→ GOAL 1
According to the UTF-24 post, why would a 3-byte format fail to save space for supplementary characters such as math symbols or CJK Extension B?
→ GOAL 2
Print the part of the UTF-24 post that opens with the words containing "(1) as part" and closes with "each BMP character.".

→ SELECTED TEXT
Re: UTF-24

From: Doug Ewell ([email protected])
Date: Fri Apr 04 2003 - 01:36:54 EST

Next message: John Cowan: "Re: Exciting new software release!"

Previous message: Doug Ewell: "Re: Exciting new software release!"
In reply to: Pim Blokland: "UTF-24"
Next in thread: Carl W. Brown: "RE: UTF-24"
Reply: Carl W. Brown: "RE: UTF-24"
Messages sorted by: [ date ] [ thread ] [ subject ] [ author ] [ attachment ]
Mail actions: [ respond to this message ] [ mail a new topic ]

Pim Blokland <pblokland at planet dot nl> wrote:

> Why is there no UTF-24?
>
> See, these MathText characters take up a lot of space. No matter how
> you encode them; UTF-8, UTF-16 or UTF-32; they always are 4 bytes
> long. Now if we had UTF-24, they would only take up 3 bytes.

Yes, but supplementary characters will normally appear in one of two
circumstances:

(1) as part of a small alphabet (e.g. Deseret, Shavian, Osmanya),
interspersed with spaces and punctuation in the U+00xx range, in which
case an existing storage format (SCSU) can encode them in only 1 byte
each plus an initial 3-byte overhead.

(2) as part of a larger set (e.g. math symbols, CJK Extension B),
interspersed with even more BMP characters, in which case the bytes
saved on each supplementary character are overwhelmed by the bytes
squandered on each BMP character.

> And since the Unicode character range is formally defined to run no
> higher than U+10FFFD, which fits in 3 bytes, I see no reason why
> no-one has ever gone to the trouble of defining a 3-byte storage
> method.

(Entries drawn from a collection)
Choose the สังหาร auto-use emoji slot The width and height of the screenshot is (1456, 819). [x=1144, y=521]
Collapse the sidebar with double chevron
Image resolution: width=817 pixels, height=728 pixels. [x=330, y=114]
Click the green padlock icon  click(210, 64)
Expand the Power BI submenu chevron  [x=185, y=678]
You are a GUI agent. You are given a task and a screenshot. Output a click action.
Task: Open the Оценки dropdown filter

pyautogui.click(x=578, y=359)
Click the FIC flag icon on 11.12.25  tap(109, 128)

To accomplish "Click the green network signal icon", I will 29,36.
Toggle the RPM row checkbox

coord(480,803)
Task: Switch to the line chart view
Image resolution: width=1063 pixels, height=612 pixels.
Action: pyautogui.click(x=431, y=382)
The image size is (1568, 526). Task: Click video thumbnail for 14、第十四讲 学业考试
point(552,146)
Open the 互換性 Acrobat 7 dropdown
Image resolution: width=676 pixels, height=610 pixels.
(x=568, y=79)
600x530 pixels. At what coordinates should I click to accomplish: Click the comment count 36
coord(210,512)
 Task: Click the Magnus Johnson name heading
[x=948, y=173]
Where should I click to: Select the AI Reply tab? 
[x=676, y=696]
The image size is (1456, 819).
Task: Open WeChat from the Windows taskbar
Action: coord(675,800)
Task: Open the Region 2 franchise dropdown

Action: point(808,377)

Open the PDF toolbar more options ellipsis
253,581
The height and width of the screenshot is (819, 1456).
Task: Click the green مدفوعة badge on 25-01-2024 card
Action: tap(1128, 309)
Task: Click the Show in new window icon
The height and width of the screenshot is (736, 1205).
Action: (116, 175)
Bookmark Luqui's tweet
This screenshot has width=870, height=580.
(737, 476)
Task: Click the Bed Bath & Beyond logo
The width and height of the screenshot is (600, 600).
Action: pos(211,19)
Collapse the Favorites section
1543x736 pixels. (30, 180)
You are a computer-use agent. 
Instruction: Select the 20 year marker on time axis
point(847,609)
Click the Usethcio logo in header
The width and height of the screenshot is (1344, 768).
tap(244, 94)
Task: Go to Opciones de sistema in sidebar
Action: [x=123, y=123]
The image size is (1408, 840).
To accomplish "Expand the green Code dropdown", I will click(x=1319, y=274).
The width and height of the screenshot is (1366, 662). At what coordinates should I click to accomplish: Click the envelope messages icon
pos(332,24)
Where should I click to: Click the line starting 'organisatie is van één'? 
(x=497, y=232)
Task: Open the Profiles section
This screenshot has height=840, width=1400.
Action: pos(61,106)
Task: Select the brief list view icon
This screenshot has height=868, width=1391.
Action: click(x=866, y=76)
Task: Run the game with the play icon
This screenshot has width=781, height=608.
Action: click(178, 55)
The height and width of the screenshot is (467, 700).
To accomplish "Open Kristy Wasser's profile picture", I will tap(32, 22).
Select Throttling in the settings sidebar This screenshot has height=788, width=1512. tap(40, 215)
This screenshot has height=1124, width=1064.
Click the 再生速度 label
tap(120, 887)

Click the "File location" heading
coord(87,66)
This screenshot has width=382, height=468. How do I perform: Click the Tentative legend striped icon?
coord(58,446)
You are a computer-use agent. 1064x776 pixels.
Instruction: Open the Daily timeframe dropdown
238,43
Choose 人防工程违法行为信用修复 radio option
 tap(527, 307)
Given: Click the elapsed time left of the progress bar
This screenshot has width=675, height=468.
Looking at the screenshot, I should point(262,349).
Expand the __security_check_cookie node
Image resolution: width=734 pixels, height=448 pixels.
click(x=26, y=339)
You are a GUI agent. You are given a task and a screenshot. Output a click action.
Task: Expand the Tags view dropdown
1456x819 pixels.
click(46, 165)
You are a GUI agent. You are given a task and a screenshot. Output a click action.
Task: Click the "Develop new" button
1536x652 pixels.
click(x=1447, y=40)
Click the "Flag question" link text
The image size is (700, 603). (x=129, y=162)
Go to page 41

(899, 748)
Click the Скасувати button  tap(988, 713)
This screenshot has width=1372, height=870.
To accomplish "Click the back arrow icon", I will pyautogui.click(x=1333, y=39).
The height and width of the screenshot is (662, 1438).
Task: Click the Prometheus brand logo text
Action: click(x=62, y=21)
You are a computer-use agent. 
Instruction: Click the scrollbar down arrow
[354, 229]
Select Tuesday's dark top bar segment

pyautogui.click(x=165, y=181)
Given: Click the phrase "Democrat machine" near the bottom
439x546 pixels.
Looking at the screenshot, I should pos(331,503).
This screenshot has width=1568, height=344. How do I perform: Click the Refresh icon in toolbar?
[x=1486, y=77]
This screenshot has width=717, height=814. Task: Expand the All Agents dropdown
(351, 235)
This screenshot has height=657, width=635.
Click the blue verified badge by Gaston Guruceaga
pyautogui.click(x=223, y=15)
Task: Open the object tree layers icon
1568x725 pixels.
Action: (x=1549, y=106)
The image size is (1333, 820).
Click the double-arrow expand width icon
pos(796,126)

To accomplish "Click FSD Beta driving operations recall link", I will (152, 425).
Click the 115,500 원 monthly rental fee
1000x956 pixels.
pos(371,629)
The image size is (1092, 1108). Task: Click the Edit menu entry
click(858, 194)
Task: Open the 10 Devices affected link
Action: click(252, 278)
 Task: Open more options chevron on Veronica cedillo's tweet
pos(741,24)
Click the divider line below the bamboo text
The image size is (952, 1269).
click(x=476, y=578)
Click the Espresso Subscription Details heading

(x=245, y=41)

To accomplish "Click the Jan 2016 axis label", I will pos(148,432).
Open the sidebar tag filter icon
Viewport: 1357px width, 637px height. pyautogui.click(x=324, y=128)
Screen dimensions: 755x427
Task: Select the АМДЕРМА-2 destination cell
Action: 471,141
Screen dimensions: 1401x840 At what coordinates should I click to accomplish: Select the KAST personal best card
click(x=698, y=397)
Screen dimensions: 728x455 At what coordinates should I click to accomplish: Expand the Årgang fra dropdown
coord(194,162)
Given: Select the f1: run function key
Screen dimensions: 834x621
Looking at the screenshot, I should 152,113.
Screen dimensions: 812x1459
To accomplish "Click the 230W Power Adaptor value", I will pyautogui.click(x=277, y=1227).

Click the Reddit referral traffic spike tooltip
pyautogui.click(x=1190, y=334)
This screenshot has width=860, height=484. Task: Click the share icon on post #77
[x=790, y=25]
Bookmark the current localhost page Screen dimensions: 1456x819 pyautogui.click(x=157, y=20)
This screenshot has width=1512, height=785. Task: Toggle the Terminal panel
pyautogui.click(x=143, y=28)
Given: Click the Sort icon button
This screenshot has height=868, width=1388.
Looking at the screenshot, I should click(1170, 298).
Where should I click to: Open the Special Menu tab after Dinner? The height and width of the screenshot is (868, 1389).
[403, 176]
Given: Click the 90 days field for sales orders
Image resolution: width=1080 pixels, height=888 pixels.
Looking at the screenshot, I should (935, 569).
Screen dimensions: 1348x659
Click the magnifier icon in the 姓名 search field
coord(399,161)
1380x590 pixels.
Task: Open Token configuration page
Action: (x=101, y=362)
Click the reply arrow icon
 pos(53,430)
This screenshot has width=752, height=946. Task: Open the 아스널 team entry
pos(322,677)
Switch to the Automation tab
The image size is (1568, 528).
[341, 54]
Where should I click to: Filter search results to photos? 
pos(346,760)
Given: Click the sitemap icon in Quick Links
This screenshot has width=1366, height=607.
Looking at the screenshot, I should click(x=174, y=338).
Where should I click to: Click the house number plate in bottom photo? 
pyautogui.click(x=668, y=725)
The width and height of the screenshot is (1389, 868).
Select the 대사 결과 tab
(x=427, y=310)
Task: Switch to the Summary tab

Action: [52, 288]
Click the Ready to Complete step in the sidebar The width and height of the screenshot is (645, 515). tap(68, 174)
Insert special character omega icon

→ CORRECT RESULT 1
Such characters are mixed in with even more BMP characters. The bytes saved on each supplementary character are outweighed by the bytes wasted on each BMP character.

→ CORRECT RESULT 2
(1) as part of a small alphabet (e.g. Deseret, Shavian, Osmanya),
interspersed with spaces and punctuation in the U+00xx range, in which
case an existing storage format (SCSU) can encode them in only 1 byte
each plus an initial 3-byte overhead.

(2) as part of a larger set (e.g. math symbols, CJK Extension B),
interspersed with even more BMP characters, in which case the bytes
saved on each supplementary character are overwhelmed by the bytes
squandered on each BMP character.